The cerebrospinal fluid (CSF) is separated from the blood by the BBB. The structures that form it are weakly
niknet for H + and HCO3 - "but pass neutral CO2 well. As a result, with an increase in the COG content in the blood, it diffuses into the CMP. This leads to the formation of unstable carbonic acid in it, the products of which stimulate chemoreceptors. It should be borne in mind that normally the pH of the CMP is lower than the pH of the blood - 7.32. In addition, due to a decrease in protein content, the buffer capacity of CMP is also lower than that of blood. Therefore, with an increase in the level of PCO2 in the CMP, the pH changes faster.
Central chemoreceptors have a great influence on the respiratory center. They stimulate the inspiratory and expiratory neurons, increasing both inhalation and exhalation. Therefore, for example, with a decrease in the pH of the CMP by only 0.01, ventilation of the lungs increases by 4 l / min.
Peripheral chemoreceptors are found in the carotid bodies, which are located at the bifurcation of the common carotid arteries, and in the aortic bodies, which are on the upper and lower surfaces of the aortic arch. The most important for the regulation of respiration are carotid bodies, which control the gas composition of the blood entering the brain.

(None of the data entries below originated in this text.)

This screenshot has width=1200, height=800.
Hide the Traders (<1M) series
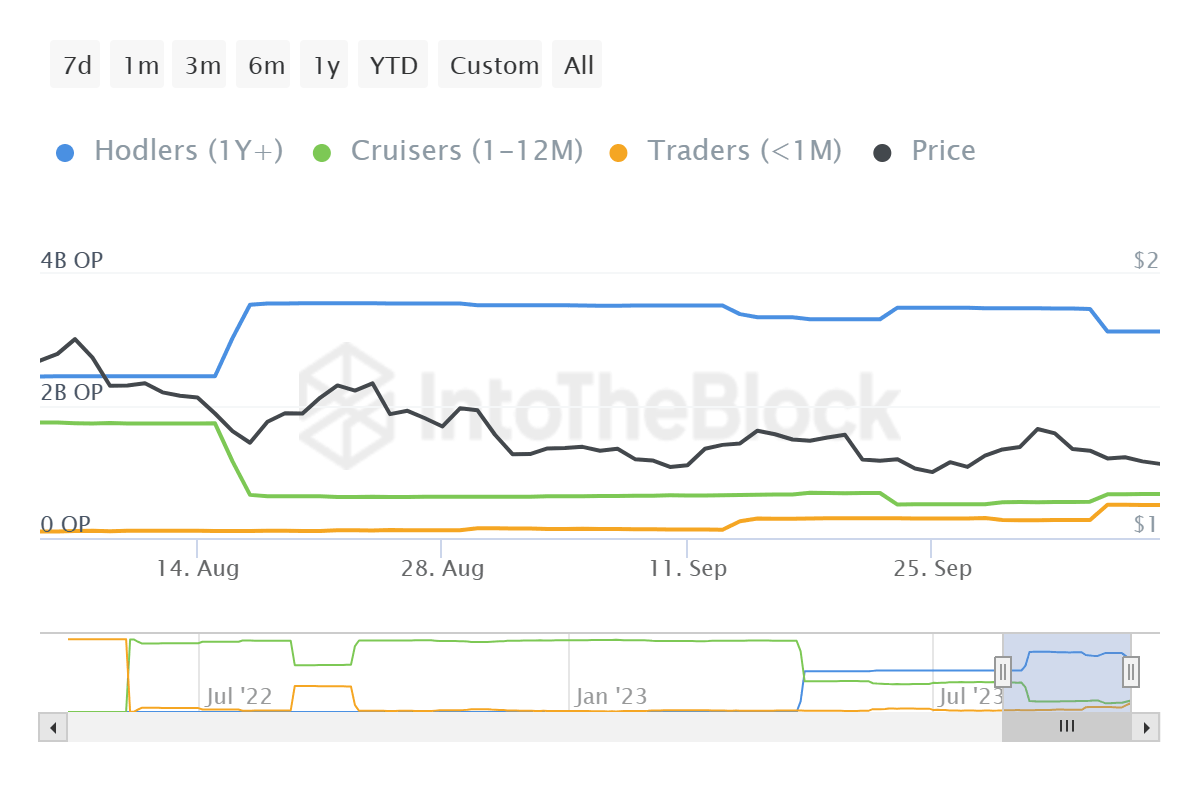744,151
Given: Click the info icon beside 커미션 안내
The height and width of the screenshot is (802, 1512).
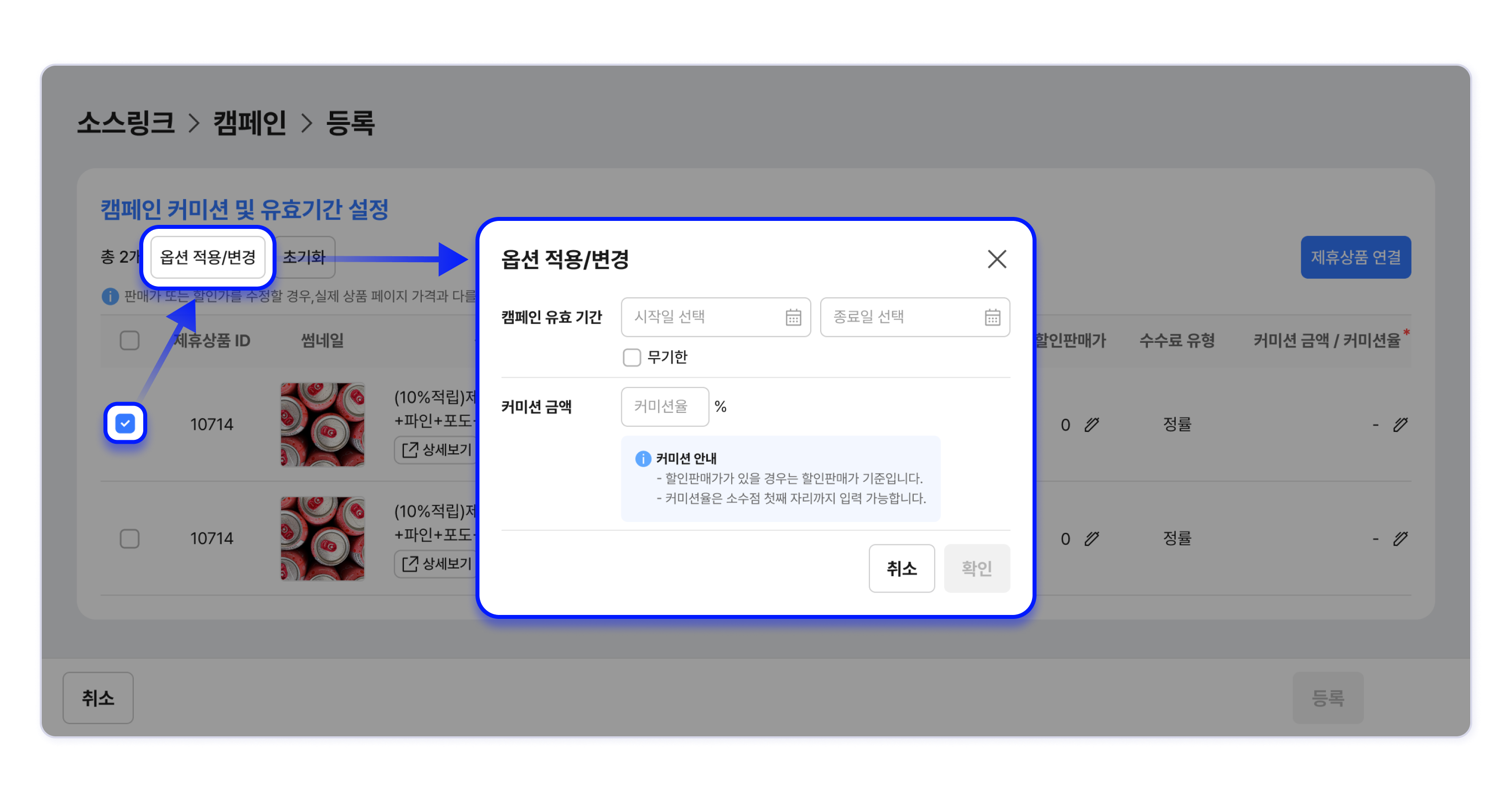Looking at the screenshot, I should pyautogui.click(x=643, y=459).
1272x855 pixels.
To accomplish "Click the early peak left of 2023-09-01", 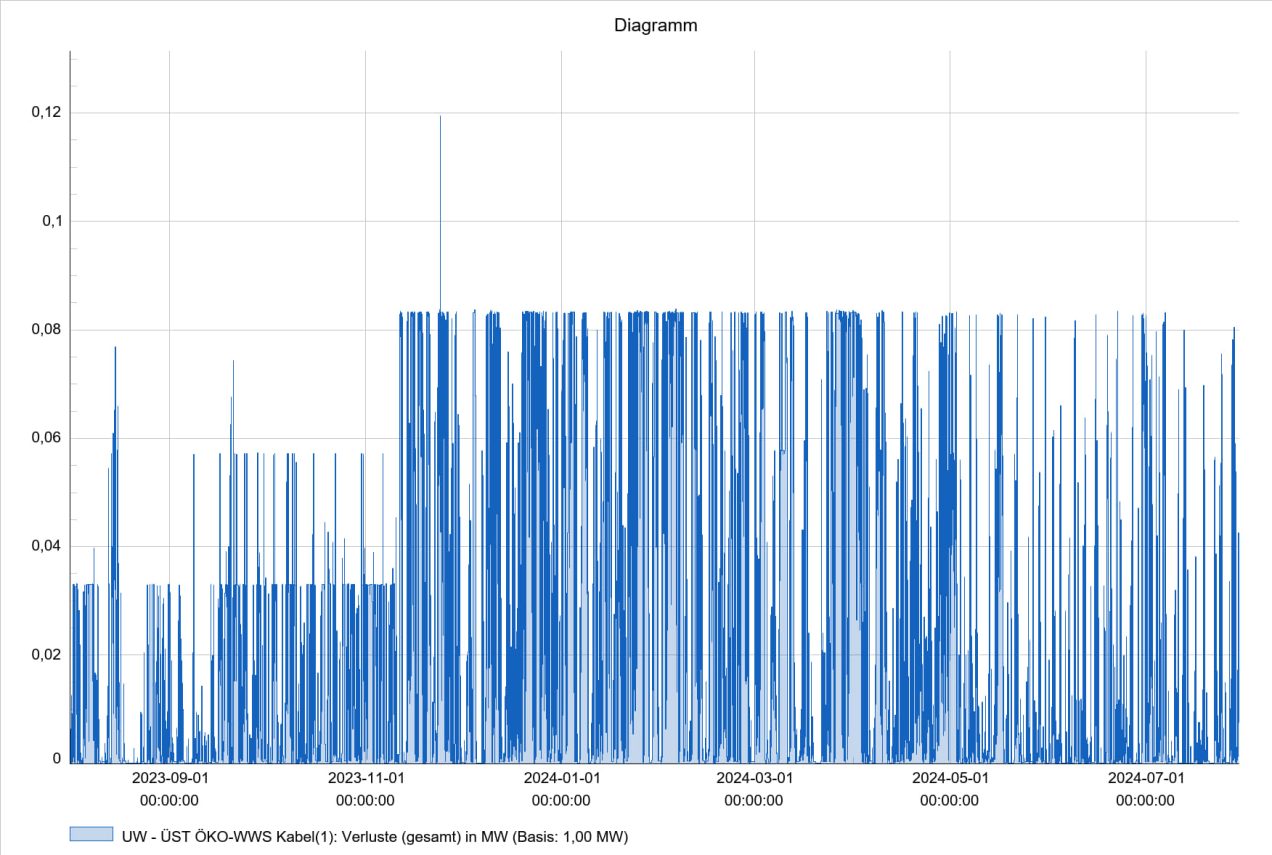I will click(x=115, y=350).
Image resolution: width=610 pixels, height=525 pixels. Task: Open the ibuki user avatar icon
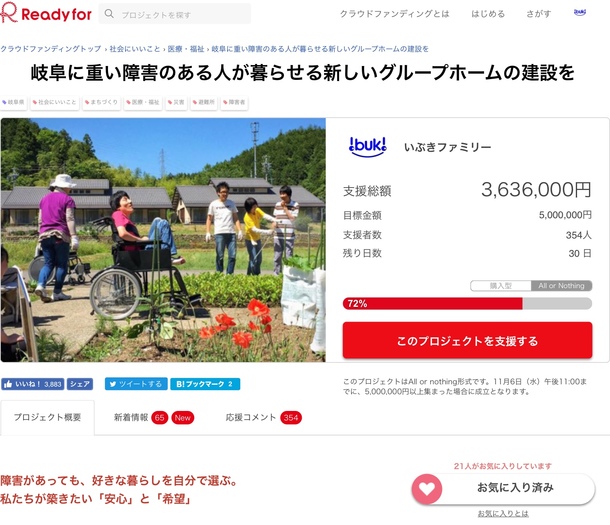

A unique feature of the carotid sinus receptor cells is their high sensitivity to changes in Ra. In this case, the receptors respond to deviations in the parameters Paor in a very wide range: from 100 to 20 mm Hg. Art., and less. The lower the PaO2 in the blood that bathes the receptors, the greater the frequency of impulses coming from them along Hering's nerves. The reception is based on the actual intensive blood supply of the body - up to 20 ml (min-g). Due to the fact that they use little 02, the ABPO2 gradient is small. Therefore, the receptors respond to the RH level of arterial rather than venous blood. It is believed that the mechanism of irritation of receptor cells with a lack of O2 is associated with their own metabolism, where, with the slightest decrease in the level of Po, underoxidized metabolic products appear.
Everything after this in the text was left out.